For patients with insurance who visit an in-network urgent care center, costs vary by plan but are generally set as flat copays. Across Cigna’s 2025 Texas marketplace plans, in-network urgent care copays range from $5 to $85 depending on the metal tier, with some plans requiring 50 percent coinsurance after the deductible instead of a flat copay.11Cigna. 2025 Individual and Family Plans – Texas Plan Comparison Many of these plans also offer $0 virtual urgent care through telehealth services, with the deductible waived.
Urgent care centers generally bill differently than emergency rooms. They typically charge only a physician or professional fee, without the separate facility fee that emergency departments add. One case study found a Missouri urgent care clinic billing $546 for a visit, while a freestanding emergency department in Texas billed more than $10,000 for care at a comparable acuity level.12ClaimDOC. Freestanding Emergency Departments and Urgent Care Clinics That cost difference is one reason insurers steer patients toward urgent care for non-emergency conditions, but it also means patients who visit an out-of-network urgent care center without realizing it may owe the full billed amount without the No Surprises Act protections that would apply at a hospital-based emergency department.
If an insurer denies coverage for an urgent care visit because the facility was out-of-network, the patient has the right to file an internal appeal. Federal rules require insurers to allow appeals within 180 days of a denial notice. If the denial involves what the insurer considers an urgent care situation — meaning the patient’s health could be in serious jeopardy, or the patient is experiencing pain that cannot be adequately managed while waiting — the insurer must issue a decision on the appeal within 72 hours. In urgent situations, patients can file an internal appeal and request an external review by an independent third party at the same time.13CMS. Appeals Process Fact Sheet
The practical challenge is that insurers draw their own lines between what qualifies as emergency care, urgent care, and routine care. A patient who believed their condition was urgent enough to justify an out-of-network visit may find the insurer reclassifies it as non-urgent and denies coverage accordingly. State balance-billing laws offer some additional protection in certain situations, but as of early 2021, only 33 states had enacted such laws, and the scope of those protections varies significantly from state to state.14The Commonwealth Fund. State Balance-Billing Protections
Because there is no legal guarantee that an urgent care center will be in-network, patients should verify coverage before walking in the door whenever possible. Most insurers maintain searchable provider directories on their websites or mobile apps, and calling the number on the back of the insurance card can confirm whether a specific facility is in-network. Asking the urgent care center’s front desk staff is another option, though the most reliable confirmation comes from the insurer itself, since network agreements can change and front desk staff may not have current information for every plan.

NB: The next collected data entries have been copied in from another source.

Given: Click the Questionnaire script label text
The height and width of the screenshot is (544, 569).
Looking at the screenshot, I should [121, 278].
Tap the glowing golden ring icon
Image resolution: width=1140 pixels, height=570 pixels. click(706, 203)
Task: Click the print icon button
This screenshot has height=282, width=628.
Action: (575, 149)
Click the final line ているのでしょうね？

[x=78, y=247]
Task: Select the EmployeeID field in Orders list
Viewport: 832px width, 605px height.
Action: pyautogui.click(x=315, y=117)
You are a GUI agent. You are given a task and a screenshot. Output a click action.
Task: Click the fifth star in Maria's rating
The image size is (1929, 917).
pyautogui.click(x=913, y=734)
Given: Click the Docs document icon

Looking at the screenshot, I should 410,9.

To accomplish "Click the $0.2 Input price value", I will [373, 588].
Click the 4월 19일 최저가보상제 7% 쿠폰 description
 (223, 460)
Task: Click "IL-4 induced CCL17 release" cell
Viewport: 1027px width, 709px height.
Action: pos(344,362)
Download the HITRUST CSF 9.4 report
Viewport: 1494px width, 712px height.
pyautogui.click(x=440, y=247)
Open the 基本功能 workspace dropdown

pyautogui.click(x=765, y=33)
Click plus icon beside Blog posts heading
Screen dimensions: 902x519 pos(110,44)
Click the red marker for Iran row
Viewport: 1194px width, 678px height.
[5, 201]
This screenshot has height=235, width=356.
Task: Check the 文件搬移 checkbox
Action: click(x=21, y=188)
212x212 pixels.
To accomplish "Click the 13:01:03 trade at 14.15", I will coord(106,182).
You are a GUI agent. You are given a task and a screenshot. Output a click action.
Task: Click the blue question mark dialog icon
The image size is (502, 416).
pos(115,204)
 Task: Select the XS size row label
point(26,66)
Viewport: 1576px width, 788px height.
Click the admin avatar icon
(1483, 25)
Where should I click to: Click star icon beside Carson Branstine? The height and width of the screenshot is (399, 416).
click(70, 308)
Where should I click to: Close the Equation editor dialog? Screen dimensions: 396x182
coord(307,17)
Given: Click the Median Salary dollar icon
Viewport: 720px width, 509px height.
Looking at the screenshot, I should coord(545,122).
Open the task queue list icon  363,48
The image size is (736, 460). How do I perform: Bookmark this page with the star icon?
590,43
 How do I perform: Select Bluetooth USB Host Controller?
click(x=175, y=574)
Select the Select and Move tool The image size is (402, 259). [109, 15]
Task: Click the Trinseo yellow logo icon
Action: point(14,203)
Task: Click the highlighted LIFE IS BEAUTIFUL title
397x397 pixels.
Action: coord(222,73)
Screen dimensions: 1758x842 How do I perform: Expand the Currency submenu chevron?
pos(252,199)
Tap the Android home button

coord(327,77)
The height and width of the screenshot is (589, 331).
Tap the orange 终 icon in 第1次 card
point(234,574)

For patients enrolled in Medicaid, the calculus is different. State Medicaid programs like North Carolina’s cover urgent care visits with minimal cost-sharing — NC Medicaid charges a $4 copay per visit with no monthly premiums — and many populations, including those under 21 and pregnant individuals, owe no copay at all.15NC Medicaid. NC Medicaid Copays Medicaid managed care plans still maintain networks, however, and patients should confirm that a specific urgent care center accepts their plan.